(Data listing)
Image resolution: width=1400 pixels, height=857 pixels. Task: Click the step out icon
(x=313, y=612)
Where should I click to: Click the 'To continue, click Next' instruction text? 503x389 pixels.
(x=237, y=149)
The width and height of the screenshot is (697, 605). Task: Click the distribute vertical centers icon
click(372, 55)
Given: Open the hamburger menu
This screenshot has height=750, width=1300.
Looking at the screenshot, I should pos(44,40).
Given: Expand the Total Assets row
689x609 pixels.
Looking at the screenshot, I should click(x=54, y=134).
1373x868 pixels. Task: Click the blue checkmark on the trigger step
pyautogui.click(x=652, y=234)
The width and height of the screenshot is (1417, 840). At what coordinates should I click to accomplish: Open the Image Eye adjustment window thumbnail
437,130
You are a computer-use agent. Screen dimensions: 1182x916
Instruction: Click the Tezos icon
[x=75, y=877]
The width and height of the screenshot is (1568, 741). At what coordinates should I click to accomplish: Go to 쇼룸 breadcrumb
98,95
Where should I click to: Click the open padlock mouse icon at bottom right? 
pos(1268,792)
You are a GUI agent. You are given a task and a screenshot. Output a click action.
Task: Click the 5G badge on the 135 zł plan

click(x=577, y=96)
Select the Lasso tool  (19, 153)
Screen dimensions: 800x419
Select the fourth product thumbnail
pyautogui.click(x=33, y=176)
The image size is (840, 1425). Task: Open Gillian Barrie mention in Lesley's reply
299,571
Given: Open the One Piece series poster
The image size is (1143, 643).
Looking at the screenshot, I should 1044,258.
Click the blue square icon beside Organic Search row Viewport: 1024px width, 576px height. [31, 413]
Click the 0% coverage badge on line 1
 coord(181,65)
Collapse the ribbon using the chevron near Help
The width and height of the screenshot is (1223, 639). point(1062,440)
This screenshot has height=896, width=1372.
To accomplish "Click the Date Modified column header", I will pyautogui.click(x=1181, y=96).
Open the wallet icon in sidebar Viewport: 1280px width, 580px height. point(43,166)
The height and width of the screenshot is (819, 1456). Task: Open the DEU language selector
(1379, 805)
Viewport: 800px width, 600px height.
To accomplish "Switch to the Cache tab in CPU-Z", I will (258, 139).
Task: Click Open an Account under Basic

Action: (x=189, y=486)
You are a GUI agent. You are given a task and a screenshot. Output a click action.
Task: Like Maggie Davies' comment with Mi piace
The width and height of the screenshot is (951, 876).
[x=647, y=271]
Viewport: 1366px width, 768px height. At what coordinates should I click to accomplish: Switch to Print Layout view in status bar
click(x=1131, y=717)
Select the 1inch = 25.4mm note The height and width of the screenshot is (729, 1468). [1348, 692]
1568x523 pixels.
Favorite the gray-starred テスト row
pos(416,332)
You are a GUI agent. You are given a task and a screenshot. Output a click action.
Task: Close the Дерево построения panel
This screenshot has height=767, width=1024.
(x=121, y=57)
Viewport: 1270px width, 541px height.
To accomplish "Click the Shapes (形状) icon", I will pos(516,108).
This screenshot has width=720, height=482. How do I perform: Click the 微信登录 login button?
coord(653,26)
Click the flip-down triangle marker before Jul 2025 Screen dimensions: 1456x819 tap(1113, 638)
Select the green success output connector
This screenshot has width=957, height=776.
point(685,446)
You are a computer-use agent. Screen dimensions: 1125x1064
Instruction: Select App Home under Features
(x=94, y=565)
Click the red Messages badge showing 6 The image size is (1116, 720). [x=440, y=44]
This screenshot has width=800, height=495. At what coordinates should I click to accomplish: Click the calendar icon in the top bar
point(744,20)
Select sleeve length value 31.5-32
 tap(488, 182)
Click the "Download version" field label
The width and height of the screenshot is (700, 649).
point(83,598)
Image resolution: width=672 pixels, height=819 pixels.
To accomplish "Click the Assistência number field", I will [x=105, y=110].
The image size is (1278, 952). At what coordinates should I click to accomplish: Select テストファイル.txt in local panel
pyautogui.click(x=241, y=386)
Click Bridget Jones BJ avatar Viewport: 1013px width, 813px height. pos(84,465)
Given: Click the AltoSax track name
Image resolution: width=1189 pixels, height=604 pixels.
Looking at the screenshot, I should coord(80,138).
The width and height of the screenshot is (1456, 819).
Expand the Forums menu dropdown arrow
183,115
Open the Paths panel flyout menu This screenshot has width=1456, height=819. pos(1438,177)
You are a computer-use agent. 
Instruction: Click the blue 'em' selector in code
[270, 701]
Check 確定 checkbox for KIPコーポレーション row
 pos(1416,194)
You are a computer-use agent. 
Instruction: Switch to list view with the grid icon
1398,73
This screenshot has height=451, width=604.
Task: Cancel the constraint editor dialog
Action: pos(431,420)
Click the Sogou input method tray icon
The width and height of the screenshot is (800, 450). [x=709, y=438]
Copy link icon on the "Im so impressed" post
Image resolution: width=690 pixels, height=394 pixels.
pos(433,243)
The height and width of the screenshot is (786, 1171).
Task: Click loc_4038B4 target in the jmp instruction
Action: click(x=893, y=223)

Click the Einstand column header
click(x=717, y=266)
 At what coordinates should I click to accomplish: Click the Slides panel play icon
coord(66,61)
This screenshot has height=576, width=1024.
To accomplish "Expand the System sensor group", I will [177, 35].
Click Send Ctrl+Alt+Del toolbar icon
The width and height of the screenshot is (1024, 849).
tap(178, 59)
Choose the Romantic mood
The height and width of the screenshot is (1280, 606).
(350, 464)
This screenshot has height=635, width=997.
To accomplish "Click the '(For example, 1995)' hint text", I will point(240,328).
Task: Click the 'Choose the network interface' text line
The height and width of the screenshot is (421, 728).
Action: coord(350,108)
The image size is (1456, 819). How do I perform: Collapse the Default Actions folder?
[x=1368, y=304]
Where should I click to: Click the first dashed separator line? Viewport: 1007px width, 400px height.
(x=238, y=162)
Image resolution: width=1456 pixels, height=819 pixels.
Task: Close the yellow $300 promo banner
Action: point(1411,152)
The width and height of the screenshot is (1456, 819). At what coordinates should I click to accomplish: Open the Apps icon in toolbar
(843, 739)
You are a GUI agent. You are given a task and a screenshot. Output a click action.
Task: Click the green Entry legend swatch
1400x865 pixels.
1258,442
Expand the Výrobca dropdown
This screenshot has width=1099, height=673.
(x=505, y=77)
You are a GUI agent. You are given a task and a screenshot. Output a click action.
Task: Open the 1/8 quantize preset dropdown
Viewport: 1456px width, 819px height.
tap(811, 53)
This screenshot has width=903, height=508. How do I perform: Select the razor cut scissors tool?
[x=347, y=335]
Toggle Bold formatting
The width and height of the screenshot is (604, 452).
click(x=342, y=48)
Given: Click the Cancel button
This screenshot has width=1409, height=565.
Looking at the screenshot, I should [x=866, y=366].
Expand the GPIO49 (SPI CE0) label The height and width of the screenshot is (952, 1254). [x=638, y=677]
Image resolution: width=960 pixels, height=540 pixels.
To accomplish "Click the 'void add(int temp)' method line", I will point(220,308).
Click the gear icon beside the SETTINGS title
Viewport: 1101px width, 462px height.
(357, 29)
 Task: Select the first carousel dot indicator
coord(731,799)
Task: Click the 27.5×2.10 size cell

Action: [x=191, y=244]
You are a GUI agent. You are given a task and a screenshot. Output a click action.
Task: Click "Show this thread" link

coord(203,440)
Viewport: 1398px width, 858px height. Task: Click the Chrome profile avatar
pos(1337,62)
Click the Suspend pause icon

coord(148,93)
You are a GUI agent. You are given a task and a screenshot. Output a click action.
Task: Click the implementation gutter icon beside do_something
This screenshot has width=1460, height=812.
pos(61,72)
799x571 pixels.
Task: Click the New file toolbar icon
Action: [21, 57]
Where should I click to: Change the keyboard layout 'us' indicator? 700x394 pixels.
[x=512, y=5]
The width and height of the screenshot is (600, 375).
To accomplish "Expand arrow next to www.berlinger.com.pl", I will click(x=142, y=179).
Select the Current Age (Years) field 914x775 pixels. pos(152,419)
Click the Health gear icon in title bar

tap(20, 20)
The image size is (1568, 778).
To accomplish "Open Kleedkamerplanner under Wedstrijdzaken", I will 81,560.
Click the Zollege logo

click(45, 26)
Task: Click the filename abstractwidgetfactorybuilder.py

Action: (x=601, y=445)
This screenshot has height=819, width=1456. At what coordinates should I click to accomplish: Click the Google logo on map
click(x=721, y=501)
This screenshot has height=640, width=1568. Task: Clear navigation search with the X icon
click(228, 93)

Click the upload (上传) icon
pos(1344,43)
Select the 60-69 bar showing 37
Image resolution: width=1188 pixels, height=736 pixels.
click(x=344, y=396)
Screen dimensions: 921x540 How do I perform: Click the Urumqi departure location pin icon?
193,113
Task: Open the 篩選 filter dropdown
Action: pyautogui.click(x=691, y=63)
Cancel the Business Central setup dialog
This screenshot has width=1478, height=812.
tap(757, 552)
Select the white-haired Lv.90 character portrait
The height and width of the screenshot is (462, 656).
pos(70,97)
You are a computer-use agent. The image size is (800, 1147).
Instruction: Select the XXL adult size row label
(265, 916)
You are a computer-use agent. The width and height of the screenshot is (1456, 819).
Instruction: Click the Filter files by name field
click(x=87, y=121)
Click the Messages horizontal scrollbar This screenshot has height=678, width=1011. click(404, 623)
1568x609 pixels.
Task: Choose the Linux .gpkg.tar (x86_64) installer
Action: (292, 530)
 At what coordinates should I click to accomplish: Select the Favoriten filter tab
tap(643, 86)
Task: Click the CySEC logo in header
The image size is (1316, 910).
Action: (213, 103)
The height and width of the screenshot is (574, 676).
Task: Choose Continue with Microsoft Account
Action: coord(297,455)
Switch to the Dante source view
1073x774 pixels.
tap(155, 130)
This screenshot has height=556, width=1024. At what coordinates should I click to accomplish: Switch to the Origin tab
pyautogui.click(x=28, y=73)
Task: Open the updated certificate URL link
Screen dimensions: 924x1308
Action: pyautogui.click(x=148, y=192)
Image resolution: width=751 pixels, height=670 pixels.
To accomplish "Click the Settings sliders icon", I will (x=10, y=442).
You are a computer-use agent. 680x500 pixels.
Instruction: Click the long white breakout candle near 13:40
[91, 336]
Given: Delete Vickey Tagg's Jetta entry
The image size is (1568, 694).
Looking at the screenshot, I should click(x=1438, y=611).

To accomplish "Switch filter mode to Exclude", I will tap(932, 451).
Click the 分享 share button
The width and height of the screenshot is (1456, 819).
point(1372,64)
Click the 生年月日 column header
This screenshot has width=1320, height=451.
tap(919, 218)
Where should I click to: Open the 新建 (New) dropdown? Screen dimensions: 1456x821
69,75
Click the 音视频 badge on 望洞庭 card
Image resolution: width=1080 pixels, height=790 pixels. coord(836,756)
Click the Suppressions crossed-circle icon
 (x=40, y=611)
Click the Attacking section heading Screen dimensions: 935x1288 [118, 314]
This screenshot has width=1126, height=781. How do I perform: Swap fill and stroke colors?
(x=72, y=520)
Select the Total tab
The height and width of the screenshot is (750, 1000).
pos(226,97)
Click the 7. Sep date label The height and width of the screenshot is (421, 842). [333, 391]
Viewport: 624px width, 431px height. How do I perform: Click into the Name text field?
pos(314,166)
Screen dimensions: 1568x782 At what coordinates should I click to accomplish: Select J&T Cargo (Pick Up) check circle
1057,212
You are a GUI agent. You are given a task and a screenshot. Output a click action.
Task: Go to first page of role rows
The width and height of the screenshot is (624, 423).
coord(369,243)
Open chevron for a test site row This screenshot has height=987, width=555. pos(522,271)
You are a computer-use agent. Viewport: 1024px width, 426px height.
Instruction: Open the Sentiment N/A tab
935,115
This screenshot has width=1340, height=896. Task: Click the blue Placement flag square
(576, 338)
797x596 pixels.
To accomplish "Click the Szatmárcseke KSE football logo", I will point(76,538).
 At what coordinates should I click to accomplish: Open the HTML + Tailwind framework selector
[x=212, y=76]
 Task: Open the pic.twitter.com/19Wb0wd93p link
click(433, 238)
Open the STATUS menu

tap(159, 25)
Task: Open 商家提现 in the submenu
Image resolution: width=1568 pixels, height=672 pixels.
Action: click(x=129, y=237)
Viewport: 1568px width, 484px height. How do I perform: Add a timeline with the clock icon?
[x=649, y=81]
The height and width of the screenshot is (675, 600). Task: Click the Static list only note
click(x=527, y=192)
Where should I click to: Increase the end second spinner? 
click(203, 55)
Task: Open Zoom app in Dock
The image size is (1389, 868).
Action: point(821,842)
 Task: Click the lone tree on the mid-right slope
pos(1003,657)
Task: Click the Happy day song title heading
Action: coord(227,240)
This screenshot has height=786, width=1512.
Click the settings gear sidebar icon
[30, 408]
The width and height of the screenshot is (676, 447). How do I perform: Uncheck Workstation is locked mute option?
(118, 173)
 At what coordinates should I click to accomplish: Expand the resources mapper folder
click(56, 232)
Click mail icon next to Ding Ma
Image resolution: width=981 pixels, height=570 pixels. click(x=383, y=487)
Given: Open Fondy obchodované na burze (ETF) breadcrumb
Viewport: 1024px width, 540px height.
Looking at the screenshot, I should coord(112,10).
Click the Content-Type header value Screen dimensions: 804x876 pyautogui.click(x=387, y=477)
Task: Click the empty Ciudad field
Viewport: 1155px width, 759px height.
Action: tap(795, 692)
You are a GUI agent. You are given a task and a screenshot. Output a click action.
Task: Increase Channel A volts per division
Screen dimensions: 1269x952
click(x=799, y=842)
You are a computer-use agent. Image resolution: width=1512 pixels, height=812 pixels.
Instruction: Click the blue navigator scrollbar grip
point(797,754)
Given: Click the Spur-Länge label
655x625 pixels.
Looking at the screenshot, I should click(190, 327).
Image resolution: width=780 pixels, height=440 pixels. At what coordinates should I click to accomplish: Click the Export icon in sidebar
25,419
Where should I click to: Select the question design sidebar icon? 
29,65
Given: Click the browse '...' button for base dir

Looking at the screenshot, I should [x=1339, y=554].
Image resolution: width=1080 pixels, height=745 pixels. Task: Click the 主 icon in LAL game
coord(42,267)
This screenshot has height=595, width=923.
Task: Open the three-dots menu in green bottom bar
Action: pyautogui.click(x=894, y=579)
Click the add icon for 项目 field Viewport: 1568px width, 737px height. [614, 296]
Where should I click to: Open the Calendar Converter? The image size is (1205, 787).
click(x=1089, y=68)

> _Problem description_
Quote the records from the line with "Open the Paths" to the line with "pos(1416,194)", unchanged and in full.

> _Result for this task_
Open the Paths panel flyout menu This screenshot has width=1456, height=819. pos(1438,177)
You are a computer-use agent. 
Instruction: Click the blue 'em' selector in code
[270, 701]
Check 確定 checkbox for KIPコーポレーション row
 pos(1416,194)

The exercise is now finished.